Because of her illnesses and her refusal to lower her artistic standards despite the Lyric's dire financial state in 1980, her resignation was sought and given. Carol Fox died a few months later, survived by a daughter Victoria.
Throughout the many years at the Lyric, Carol Fox developed the confidence and authority to bring world-famous artists to the Lyric: Luciano Pavarotti, Tito Gobbi, Eleanor Steber, Jussi Björling, Birgit Nilsson, Renata Tebaldi, Giuseppe Di Stefano, Giulietta Simionato, Richard Tucker, Boris Christoff, Eileen Farrell, Dorothy Kirsten, Leonie Rysanek, Leontyne Price, Elisabeth Schwarzkopf, Geraint Evans, Mirella Freni, Nicolai Ghiaurov, Alfredo Kraus, Renata Scotto, Robert Merrill, Joan Sutherland, Christa Ludwig, Jon Vickers, Marilyn Horne, Grace Bumbry, Montserrat Caballé, Tatiana Troyanos, Sherrill Milnes, Plácido Domingo, Felicia Weathers and José Carreras. Anna Moffo also chose the Lyric for her American debut.
Carol Fox was succeeded at the Lyric by her longtime assistant manager, Ardis Krainik (1981–1996).
In addition to the standard operatic repertoire, Lyric also presents contemporary works. Recent productions have included Harbison's The Great Gatsby (2000–2001), Weill's Street Scene (2001–2002), Floyd's Susannah, Sondheim's Sweeney Todd (2002–2003), and John Adams' Doctor Atomic directed by Peter Sellars. 2012-13 saw the inauguration of Lyric’s American Musical Theater Initiative, encompassing new productions of classic musicals by Richard Rodgers and Oscar Hammerstein II each spring for five seasons: Oklahoma! (2013), The Sound of Music (2014), Carousel (2015), The King and I (2016), and South Pacific (2017)
Composer William Bolcom wrote his most recent opera for Lyric, A Wedding, based on the 1978 film of the same name directed by Robert Altman. It premiered during Lyric's 50th-anniversary season. During the 2015/16 season, the company premiered another commission, Bel Canto by Peruvian composer Jimmy López with a libretto by Nilo Cruz based on the novel by Ann Patchett.
The Lyric Opera productions were broadcast and nationally syndicated by WFMT Radio Network, from 1971 until 2001. The broadcasts ceased then because of a labor dispute with the Chicago Federation of Musicians, American Guild Musical Artists and the International Alliance of Theatrical Stage Employees, over broadcast fees for musicians.

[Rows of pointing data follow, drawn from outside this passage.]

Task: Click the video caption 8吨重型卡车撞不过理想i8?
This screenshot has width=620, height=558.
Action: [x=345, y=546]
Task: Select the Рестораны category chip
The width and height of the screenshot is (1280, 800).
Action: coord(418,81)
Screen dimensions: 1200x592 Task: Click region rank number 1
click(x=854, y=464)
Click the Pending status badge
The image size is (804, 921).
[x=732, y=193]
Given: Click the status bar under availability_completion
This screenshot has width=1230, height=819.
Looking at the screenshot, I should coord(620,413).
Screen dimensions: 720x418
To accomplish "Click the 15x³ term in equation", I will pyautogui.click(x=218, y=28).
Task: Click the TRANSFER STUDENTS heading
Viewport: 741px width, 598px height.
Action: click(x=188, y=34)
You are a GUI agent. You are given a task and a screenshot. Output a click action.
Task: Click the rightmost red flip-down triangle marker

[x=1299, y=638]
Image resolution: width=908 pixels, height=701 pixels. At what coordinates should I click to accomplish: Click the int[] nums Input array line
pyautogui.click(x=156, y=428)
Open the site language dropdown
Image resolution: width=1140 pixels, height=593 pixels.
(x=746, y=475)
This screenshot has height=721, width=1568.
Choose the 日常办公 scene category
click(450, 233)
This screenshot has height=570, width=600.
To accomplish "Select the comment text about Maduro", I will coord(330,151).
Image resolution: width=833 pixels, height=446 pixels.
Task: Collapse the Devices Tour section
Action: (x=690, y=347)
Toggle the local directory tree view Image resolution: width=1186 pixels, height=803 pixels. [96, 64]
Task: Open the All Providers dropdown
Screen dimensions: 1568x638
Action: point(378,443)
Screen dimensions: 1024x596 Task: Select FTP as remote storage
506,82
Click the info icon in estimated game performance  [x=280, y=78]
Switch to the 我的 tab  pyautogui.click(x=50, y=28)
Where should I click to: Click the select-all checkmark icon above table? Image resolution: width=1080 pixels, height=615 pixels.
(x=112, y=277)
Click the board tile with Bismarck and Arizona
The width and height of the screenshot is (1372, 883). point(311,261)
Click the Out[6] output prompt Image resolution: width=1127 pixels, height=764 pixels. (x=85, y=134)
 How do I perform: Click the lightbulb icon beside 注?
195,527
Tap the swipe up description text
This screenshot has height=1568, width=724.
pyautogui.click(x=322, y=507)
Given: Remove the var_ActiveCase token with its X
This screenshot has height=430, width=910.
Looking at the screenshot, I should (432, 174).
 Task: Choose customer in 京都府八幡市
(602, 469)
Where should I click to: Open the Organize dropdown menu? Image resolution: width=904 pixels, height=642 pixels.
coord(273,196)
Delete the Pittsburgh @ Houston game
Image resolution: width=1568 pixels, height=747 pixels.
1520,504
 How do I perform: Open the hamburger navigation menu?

The dispute was resolved at the 11th hour for the October 21, 2006 premiere of Richard Strauss's opera Salome starring Deborah Voigt.
Syndicated broadcast of the Lyric Opera resumed in May 2007 on the WFMT network, which was included on XM Satellite Radio before it merged and became SiriusXM Radio.
The company's permanent home is the Civic Opera House, a building which it rented from 1954 until after the 1993 renovations. It is a 1929 structure with an Art Deco interior. Its 3,563-seat capacity makes it the second-largest opera auditorium in North America after the Metropolitan Opera House in New York City. The interior was named The Ardis Krainik Theatre in 1996 in honor of Ardis Krainik, the former General Director, who was responsible for its renovation from 1993 onwards.